We migrated everything to Mixpanel. Cost us maybe $40k/year at the time, which felt insane for a startup. But here's what actually happened: we got real-time dashboards working in a week instead of a quarter. Our analysts could actually build queries without filing tickets. The team we freed up built features that generated revenue.
Two years later that dashboard project would've sunk us. We would've been maintaining legacy code, hiring specialists, dealing with data pipeline issues we had zero expertise in. Instead we spent that money on something that literally doesn't matter — a tool.
The rant part: everyone will tell you 'build what differentiates you, buy everything else.' But in the moment everyone acts like switching to existing tools is failure. It's not. It's mature.

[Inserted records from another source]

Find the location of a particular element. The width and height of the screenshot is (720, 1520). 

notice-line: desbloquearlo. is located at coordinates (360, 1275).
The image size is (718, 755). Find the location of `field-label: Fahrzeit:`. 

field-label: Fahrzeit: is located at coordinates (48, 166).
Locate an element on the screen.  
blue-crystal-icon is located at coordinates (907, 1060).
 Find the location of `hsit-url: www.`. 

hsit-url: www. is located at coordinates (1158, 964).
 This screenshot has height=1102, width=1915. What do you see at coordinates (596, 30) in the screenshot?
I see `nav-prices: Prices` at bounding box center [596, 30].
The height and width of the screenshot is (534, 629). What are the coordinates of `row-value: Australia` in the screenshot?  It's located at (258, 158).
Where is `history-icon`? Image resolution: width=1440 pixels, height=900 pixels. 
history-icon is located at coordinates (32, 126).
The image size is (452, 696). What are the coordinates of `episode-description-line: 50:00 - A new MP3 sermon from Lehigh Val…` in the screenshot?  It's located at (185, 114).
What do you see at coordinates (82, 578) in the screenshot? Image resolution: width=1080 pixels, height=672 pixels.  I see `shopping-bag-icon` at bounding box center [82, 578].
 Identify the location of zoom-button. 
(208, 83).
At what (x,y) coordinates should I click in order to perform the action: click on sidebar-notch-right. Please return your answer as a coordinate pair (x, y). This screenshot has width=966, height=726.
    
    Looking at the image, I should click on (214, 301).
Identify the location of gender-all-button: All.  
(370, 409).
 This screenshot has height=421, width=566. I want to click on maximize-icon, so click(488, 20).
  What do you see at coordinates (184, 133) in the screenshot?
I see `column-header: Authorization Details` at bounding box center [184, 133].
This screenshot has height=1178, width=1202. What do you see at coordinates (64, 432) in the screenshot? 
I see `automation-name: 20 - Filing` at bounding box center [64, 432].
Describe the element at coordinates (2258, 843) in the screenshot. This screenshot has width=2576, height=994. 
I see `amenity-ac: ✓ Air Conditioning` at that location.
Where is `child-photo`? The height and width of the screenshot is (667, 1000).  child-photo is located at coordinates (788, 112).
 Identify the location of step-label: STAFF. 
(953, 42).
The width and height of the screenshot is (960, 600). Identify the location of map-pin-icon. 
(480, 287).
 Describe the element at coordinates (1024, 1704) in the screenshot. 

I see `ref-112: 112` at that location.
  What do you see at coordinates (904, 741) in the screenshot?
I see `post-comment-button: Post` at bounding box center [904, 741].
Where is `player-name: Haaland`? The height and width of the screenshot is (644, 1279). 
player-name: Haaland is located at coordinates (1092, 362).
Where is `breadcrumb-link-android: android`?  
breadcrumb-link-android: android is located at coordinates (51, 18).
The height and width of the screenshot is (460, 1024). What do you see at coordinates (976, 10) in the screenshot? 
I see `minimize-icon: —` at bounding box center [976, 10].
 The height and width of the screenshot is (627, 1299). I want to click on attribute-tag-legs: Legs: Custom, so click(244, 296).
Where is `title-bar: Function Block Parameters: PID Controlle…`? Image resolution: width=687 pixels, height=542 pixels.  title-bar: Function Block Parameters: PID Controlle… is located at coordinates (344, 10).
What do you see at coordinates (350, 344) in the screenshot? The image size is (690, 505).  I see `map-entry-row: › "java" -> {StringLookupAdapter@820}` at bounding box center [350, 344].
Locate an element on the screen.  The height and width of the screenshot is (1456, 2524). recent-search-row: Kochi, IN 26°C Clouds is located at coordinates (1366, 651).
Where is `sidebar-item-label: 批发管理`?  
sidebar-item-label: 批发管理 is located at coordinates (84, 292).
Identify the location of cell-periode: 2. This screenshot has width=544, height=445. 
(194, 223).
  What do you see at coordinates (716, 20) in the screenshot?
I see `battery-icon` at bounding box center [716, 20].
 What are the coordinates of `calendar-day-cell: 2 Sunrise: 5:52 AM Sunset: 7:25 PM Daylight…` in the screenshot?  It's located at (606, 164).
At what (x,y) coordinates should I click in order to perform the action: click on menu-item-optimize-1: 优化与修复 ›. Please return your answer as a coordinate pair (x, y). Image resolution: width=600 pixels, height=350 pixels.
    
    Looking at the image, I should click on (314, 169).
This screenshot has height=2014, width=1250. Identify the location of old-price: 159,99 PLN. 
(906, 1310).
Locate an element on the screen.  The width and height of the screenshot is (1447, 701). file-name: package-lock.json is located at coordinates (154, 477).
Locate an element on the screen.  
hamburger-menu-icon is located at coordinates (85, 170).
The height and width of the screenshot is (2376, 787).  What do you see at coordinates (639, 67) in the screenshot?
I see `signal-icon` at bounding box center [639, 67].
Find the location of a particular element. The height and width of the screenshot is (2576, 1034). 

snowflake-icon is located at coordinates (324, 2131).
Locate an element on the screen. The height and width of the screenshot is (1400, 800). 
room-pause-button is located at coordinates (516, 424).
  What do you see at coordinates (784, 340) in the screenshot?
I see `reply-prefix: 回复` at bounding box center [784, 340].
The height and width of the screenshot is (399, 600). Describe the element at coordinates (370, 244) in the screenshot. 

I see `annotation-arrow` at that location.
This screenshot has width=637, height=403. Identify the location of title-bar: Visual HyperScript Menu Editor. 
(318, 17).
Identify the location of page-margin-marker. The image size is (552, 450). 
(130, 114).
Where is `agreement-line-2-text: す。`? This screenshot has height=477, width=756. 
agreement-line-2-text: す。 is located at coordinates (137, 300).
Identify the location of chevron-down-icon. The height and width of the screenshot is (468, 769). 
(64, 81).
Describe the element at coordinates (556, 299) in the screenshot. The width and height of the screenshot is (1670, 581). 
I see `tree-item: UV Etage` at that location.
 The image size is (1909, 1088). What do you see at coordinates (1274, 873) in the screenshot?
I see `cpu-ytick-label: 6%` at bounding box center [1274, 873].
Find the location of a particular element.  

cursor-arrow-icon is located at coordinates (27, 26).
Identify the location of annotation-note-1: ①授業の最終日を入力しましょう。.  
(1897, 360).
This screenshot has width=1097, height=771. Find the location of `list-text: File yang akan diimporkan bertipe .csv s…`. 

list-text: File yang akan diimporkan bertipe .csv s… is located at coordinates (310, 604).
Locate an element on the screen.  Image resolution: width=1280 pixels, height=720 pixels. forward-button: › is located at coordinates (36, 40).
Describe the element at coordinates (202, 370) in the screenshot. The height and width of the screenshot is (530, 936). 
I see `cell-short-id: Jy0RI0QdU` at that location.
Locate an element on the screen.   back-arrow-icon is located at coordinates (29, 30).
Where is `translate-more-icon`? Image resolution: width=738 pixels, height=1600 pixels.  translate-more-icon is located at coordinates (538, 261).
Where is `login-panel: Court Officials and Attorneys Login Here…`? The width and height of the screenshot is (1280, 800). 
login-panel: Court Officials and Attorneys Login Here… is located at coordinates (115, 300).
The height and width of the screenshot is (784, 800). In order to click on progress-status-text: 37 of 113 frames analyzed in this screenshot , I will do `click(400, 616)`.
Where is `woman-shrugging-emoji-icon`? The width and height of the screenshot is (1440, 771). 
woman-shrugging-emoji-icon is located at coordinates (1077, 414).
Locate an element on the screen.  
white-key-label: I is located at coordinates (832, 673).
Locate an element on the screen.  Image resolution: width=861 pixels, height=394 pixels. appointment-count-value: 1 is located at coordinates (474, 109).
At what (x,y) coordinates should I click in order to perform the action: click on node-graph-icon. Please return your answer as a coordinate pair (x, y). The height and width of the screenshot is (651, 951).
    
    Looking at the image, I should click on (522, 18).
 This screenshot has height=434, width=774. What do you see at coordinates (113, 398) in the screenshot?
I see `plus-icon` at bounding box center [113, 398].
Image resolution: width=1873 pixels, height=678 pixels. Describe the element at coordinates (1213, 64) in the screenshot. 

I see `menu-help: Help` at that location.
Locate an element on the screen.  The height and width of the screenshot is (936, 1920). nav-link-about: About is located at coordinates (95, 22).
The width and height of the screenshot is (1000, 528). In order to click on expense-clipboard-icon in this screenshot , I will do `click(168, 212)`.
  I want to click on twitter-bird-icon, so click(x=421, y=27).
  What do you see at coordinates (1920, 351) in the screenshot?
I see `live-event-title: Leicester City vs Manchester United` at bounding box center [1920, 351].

So if you're sitting on some internal system that's eating time and money but 'represents institutional knowledge' or whatever — get honest about whether that knowledge is actually valuable or just expensive. We saved our company by admitting we weren't a data platform company. We were a [product] company that needed decent metrics.
Killed our expensive vendor contract mid-year and went full open-source—nearly got fired, but saved $200k and our team actually learned the systems.
Walked away from a guaranteed contract to build a custom CRM. Team thought I was insane. Turned out the client wanted something different than what they asked for—would've cost us months in rework. Took a smaller project instead, built our product, sold it later. Scared as hell at the time though.
Chose not to pursue a fancy WAF vendor early on—just stuck with ModSecurity on nginx. Everyone said we'd regret it, but three years later we caught more attacks ourselves and spent 40% less than peers paying for the shiny stuff.
Killed a feature six months into development because adoption was tracking at 8% in our beta. Everyone pushed back — we'd already sunk $200k and three engineers' time into it. But I'd set a rule: if it's not at 40% by month four, we stop.
Turned out those same three engineers built something completely different with that freed-up time. It became our highest-retention feature. The original feature? Literally nobody asked about it again.
The hard part wasn't killing it. It was not letting the sunk cost anchor us. We could've easily rationalized finishing it. Instead I made us actually look at the usage data and admit it was dead.
Specific thing that helped: I tracked adoption metrics from day one using our own analytics dashboard, not just gut feel. Numbers are harder to argue with than "feels like people like it."
Pushed back hard on our VP to hire a junior instead of senior. Seemed insane at the time—we needed experience fast. But she turned out to be better at the job than people we'd interviewed with 10+ years. Only worked because we actually trained her though. What kind of decision are you wrestling with?